Cheer up! It’s a Dungeons and Discourses inspired musical

I hope you’re all already familiar with Dresden Codak’s Dungeons and Discourse and Advanced Dungeons and Discourse, which basically make philosophy jokes in a DnD setting.  (These two comics are the source of the above image).

It turns out that Scott, the guy whose post I was recommending in “The (Epistemic) Floor is Made of Lava,” wrote up a plot and songs for a philosophy based DnD campaign.  It reminds me strongly of The Phantom Tollbooth. That means his players are facing down Hobbesgoblins and dealing with conundrums like this:

Xar-Morgoloth turns out to be a pleasant town of white-washed fences and laughing children.
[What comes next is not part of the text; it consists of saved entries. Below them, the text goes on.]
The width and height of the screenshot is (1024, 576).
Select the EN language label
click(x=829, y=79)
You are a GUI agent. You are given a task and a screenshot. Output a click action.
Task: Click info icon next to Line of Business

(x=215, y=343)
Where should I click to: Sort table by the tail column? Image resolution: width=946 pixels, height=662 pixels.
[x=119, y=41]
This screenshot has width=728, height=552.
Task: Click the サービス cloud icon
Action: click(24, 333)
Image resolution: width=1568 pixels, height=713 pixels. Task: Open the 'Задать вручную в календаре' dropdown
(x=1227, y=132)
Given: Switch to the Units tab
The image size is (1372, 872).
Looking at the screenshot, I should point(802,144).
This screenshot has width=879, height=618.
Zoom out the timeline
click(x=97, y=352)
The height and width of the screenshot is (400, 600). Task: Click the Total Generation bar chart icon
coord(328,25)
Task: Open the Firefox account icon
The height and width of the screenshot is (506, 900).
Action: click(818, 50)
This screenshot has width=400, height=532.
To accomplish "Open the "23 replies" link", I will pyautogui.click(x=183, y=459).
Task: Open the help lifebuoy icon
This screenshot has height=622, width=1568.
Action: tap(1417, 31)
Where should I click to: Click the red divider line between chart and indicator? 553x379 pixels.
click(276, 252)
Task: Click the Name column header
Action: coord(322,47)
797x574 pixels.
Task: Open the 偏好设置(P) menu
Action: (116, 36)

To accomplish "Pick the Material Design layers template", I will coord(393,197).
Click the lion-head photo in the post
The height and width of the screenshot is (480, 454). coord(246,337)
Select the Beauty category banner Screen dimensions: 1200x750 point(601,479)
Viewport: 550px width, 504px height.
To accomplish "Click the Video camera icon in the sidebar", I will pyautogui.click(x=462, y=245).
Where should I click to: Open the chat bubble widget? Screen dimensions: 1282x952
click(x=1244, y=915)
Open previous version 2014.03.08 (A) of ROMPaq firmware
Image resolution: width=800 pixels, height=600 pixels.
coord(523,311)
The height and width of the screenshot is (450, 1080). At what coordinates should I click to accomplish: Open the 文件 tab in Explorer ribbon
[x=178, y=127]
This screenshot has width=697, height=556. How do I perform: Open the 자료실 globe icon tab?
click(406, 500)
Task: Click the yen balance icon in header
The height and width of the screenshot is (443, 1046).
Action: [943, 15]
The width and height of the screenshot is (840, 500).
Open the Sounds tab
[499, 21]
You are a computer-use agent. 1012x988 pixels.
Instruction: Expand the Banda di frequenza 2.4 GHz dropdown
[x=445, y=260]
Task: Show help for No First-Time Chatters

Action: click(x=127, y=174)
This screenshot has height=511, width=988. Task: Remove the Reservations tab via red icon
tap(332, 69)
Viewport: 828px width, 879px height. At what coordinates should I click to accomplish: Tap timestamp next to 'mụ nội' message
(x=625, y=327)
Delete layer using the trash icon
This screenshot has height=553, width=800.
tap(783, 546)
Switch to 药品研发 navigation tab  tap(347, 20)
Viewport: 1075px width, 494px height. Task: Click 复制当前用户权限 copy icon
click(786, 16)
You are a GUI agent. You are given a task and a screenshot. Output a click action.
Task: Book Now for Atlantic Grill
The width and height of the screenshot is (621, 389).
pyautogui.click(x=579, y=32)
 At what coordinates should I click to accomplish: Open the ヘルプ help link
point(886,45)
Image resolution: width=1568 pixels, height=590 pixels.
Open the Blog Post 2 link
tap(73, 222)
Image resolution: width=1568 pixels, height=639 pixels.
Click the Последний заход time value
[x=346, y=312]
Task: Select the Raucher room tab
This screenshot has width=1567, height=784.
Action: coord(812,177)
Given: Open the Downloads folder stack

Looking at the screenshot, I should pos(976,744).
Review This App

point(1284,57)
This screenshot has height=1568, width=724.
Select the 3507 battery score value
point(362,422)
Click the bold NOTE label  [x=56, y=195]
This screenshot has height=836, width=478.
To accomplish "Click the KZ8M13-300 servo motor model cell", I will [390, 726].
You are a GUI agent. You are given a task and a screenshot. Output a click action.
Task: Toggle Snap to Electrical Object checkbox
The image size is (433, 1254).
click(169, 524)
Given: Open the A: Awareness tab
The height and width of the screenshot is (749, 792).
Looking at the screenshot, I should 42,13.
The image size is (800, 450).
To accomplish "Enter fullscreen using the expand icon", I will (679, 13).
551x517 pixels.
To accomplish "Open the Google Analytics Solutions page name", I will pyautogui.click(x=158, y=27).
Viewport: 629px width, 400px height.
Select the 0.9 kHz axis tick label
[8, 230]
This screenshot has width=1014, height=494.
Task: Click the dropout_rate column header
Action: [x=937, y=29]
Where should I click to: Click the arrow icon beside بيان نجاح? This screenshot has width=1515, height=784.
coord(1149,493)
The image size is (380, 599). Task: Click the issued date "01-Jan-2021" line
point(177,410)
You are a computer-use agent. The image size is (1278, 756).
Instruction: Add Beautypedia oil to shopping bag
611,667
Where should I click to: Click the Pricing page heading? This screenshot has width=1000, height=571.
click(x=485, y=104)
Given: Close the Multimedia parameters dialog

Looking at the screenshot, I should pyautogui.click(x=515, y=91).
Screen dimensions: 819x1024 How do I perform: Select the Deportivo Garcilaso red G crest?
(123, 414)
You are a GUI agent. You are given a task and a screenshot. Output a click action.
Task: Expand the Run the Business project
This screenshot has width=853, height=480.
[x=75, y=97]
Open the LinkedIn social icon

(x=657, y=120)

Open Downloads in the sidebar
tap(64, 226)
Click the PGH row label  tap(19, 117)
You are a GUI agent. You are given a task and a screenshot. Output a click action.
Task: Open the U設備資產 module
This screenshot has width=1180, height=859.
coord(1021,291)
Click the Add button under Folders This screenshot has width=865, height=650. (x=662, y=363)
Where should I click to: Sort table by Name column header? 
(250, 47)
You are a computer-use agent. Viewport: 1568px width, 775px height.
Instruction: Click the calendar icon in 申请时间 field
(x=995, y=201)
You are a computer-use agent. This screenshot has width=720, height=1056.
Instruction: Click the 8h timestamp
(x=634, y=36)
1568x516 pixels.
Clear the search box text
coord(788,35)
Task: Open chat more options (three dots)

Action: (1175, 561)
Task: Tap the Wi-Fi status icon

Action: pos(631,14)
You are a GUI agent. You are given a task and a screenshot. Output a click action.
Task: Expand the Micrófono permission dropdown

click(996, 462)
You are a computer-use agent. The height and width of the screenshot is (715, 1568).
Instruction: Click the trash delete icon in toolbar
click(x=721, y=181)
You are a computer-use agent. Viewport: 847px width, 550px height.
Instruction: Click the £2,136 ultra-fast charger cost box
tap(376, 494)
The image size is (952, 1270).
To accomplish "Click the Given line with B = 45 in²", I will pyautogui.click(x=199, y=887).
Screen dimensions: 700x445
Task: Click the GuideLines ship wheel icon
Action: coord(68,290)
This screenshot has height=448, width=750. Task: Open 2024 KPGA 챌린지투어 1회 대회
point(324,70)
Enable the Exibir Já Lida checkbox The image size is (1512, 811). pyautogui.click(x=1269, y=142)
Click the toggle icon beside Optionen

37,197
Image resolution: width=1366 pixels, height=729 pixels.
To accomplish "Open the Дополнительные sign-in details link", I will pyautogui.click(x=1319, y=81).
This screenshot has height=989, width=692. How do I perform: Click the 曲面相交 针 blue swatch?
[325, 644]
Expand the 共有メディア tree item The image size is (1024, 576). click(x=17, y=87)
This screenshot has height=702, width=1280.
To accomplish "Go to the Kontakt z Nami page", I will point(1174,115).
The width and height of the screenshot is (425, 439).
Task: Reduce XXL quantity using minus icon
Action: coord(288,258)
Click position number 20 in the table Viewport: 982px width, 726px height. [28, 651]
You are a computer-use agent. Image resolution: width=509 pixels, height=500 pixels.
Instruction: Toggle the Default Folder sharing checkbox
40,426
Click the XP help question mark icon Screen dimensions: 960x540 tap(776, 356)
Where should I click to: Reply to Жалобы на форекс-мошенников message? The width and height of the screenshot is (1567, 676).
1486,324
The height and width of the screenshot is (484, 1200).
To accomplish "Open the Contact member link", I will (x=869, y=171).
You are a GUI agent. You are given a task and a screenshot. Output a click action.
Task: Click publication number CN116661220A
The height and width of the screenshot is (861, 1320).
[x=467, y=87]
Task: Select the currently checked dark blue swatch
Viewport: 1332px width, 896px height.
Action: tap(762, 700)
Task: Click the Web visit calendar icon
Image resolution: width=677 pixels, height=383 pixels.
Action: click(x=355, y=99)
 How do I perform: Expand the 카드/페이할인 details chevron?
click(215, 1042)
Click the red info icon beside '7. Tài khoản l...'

In search of an explanation for the incongruity the five seek out the town’s spiritual leader, the Priest of Lies. The Priest explains that although Xar-Morgoloth is superficially a nice place, the town is evil by definition. He argues that all moral explanations must be grounded in base moral facts that cannot be explained, whether these be respect for others, preference of pleasure over pain, or simple convictions that murder and theft are wrong. One of these base level moral facts, he says, is that Xar-Morgoloth is evil. It is so evil, in fact, that it is a moral imperative to keep people out of the city – which is why he sent assassins to scare them off.

Doubtful, the party seeks the mysterious visiting philosopher whom the Priest claimed originated these ideas: they find Immanuel Kant living alone on the outskirts of the city. Kant tells his story: he came from a parallel universe, but one day a glowing portal appeared in the sky, flinging him into the caves beyond Xar-Morgoloth. Wandering into Xar-Morgoloth, he tried to convince the citizens of his meta-ethical theories, but they insisted they could ground good and evil in basic moral intuitions instead. Kant proposed that Xar-Morgoloth was evil as a thought experiment to disprove them, but it got out of hand.

So head over and start reading, because after you see how Scott answers Nagel’s question of “What is it like to be a bat?” you’ll be so delighted you’ll scarcely notice I’m missing.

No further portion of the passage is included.